Wednesday, November 06, 2013

The Ian Nairn revival

Ever since I posted a video of Ian Nairn - a figure I had heard of but did not know a great deal about - I have been coming across references to him.

In the Observer a few days ago Rowan Moore told us that Nairn's work is being rediscovered and his life remembered in a new book - Ian Nairn: Words in Place by Gillian Darley and David McKie.

Moore wrote:
Nairn defended the particularities of place, people's right to inhabit their localities as they wish, and the beauty and character in the spaces around us.

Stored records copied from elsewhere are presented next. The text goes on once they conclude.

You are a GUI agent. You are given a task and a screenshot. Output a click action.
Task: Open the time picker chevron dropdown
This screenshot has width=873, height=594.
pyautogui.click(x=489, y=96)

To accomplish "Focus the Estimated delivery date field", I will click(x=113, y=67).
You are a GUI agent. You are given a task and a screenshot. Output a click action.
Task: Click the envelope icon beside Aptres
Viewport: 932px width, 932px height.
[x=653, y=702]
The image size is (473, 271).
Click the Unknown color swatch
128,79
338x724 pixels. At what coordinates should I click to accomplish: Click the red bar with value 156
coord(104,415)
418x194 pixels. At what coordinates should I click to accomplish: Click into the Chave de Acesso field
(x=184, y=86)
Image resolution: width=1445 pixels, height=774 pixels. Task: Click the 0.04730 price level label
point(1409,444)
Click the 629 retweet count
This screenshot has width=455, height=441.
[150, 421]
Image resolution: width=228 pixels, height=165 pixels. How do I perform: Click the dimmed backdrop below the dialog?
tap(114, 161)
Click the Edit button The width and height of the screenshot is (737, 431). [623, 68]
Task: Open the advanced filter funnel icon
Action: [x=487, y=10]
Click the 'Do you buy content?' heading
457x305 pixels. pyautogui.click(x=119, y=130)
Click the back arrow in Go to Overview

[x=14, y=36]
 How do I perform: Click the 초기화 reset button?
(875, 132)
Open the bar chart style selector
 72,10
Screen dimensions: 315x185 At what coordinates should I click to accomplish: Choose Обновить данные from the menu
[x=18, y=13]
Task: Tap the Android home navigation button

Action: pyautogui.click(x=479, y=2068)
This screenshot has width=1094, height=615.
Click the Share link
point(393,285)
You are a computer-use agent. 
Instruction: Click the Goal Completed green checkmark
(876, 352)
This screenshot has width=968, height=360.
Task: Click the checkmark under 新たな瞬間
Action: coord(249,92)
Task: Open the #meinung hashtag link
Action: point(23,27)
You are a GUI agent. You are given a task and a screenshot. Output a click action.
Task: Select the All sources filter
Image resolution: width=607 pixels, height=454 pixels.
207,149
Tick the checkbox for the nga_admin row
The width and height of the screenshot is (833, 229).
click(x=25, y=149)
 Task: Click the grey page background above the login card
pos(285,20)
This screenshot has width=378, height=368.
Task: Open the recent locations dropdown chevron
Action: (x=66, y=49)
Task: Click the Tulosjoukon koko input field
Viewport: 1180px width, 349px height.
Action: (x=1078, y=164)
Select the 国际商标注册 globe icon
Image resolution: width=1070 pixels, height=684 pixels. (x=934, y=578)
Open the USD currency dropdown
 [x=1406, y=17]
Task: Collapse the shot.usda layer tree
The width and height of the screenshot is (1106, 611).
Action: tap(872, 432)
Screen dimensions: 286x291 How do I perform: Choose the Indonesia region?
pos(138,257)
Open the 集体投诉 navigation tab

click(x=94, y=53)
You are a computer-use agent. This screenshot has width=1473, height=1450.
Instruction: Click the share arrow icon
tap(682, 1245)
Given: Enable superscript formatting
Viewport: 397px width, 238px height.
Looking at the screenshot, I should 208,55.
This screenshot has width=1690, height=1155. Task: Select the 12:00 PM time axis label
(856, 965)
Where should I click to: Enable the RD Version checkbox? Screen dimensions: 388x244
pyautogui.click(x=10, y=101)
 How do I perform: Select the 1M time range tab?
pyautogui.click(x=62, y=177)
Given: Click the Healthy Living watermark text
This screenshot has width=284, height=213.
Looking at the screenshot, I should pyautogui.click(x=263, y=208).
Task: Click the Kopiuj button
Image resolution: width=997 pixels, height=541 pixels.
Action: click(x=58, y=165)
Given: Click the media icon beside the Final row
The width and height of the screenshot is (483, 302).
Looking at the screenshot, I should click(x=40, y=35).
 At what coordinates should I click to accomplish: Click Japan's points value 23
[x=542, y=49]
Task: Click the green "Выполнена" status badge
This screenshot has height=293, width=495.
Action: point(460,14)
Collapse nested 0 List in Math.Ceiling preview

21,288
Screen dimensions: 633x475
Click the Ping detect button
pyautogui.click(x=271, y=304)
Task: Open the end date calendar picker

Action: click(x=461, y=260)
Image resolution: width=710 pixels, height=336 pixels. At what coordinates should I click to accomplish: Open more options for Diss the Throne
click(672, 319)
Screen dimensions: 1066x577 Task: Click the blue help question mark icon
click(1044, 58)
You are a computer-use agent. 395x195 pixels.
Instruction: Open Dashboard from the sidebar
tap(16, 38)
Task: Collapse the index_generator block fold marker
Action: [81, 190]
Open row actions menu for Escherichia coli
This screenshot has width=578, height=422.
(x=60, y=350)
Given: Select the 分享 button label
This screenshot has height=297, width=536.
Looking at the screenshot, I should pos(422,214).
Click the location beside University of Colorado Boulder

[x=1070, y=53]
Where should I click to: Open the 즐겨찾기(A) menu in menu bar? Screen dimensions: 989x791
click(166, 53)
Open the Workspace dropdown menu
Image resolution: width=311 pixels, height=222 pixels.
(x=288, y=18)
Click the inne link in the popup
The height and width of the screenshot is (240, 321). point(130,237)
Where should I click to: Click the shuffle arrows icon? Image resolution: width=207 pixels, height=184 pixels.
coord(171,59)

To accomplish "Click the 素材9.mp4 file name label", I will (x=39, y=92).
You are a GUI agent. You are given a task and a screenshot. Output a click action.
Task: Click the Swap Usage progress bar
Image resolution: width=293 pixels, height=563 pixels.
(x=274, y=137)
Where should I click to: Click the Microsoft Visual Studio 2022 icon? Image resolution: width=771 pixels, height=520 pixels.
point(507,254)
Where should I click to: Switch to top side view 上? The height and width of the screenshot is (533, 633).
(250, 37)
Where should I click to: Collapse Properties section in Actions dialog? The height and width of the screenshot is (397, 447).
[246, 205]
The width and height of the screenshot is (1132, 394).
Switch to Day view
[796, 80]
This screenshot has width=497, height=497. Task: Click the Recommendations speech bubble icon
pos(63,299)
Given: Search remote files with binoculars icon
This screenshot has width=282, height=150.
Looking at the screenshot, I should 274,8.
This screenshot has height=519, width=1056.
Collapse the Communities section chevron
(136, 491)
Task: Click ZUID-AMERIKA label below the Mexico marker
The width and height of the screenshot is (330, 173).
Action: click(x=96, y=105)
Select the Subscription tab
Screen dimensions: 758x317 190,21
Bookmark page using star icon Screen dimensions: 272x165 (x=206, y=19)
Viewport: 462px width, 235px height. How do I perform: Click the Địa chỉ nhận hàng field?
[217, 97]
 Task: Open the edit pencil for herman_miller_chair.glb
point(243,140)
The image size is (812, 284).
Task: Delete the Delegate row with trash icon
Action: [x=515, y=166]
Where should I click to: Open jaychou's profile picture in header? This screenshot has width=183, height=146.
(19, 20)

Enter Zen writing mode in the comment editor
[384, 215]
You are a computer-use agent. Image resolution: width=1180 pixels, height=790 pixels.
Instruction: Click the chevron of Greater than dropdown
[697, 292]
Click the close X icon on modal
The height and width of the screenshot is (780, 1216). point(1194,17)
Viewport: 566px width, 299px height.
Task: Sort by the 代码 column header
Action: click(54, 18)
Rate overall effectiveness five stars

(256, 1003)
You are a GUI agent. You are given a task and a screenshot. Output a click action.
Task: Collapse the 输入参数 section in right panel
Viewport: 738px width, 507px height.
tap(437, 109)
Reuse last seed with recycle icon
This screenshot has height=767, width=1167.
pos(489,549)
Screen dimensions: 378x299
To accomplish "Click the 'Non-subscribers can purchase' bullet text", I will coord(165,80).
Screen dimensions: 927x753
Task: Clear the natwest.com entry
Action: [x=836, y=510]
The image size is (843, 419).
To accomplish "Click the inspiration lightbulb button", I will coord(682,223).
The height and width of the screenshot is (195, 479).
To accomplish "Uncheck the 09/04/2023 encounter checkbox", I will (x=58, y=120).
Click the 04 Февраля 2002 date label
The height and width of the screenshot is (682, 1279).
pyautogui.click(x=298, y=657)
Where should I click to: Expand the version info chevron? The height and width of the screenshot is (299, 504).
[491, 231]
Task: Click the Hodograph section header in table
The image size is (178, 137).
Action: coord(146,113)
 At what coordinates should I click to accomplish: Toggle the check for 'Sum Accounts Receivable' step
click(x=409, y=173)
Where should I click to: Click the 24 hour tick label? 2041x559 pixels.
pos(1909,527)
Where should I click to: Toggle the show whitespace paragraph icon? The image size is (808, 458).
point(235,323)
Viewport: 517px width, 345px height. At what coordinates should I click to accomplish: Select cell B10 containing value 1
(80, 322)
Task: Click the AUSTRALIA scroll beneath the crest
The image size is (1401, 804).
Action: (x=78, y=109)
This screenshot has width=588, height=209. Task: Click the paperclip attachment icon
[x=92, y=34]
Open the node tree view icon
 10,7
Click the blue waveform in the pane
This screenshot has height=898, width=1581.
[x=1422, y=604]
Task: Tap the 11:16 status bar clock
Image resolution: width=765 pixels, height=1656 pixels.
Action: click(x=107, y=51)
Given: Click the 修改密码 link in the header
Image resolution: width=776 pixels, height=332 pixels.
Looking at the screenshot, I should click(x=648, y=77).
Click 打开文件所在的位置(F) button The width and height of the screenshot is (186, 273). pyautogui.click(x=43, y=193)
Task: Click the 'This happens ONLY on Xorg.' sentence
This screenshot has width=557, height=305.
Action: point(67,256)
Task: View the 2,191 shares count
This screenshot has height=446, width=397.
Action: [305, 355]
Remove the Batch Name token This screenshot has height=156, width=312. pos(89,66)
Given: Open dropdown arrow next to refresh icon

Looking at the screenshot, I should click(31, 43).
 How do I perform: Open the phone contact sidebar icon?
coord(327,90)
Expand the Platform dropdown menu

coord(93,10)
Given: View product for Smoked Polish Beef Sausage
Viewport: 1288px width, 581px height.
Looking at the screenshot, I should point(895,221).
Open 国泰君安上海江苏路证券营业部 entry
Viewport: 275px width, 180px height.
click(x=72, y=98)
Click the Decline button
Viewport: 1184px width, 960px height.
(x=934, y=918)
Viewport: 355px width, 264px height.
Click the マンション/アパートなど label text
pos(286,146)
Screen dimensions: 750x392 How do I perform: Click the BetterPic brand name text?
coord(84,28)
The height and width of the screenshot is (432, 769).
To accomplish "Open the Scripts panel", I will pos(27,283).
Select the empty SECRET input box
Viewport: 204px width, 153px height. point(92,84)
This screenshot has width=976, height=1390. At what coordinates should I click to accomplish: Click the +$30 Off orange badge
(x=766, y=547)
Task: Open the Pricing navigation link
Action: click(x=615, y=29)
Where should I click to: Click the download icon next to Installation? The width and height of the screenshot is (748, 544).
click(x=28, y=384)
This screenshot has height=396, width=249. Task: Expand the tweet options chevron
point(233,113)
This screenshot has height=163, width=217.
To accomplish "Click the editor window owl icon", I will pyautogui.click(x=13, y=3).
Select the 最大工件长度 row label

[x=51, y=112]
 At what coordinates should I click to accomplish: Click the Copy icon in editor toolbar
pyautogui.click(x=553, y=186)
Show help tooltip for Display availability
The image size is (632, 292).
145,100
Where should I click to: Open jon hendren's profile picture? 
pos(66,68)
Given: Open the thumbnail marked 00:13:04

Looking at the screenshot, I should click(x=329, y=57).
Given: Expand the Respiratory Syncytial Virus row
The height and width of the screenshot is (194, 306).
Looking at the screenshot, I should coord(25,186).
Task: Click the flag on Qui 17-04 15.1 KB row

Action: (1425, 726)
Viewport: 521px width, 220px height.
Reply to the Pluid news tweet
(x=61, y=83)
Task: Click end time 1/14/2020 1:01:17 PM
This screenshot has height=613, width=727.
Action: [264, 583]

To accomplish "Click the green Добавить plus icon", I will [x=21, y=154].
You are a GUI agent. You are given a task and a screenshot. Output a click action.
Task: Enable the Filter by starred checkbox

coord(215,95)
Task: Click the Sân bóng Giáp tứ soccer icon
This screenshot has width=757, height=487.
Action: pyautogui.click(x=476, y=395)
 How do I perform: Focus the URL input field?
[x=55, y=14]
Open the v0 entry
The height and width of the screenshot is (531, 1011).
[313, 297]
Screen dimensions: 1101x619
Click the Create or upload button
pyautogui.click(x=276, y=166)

He raged against the destructive collusion of corporations and government. Gravesend, as do most British towns, shows that these battles still need to be fought. In the shadow of Blair's third way, in which we are still living, such collusions are more powerful than ever, which is why interest in Nairn is now resurgent.
And:
Nairn, in his raincoat and Morris Minor, was an unlikely Icarus. He flew, he burned, he drowned. As alcoholism is now recognised as a disease, we should perhaps simply say that that is what killed him, but it might also be possible to guess that, in asking architecture to fill an emotional void, he was seeking the impossible. Also, that, in wanting officialdom to feel as intensely about places as he did, he was doomed to disappointment. But anyone who cares even slightly about their surroundings should be intensely grateful for his attempt.
Then I bought myself Jonathan Meades' new collection Museum Without Walls and found that it also has an essay on Nairn.

He says:
Nairn belonged to a literary generation that abhorred prissiness, that took pride in being bolshie, obstreperous and unsettling, in upsetting the applecart, in trampling the old cultural solaces - [John] Osborne, Peter Nicholls, Kenneth Tynan, Harold Pinter, Geoffrey Hill, Robin Cook, B.S. Johnson, Simon Raven, John Arden and J.G. Ballard, who shared many of Nairn's preoccupations.
Meades also describes meeting Nairn in 1982 in an attempt to persuade him to write again, but he was too far gone in alcoholism and died of cirrhosis of the liver the following year aged only 52.

According to Rowan Moore a BBC4 documentary on Ian Nairn is also to be broadcast soon.

1 comment:

Richard T said...

Both counties are a little out of your purview of Leicestershire and Shropshire but Ian Nairn also wrote West Sussex and much of Surrey in the Buildings of England with Pevsner. His voice in both is unmistakeable.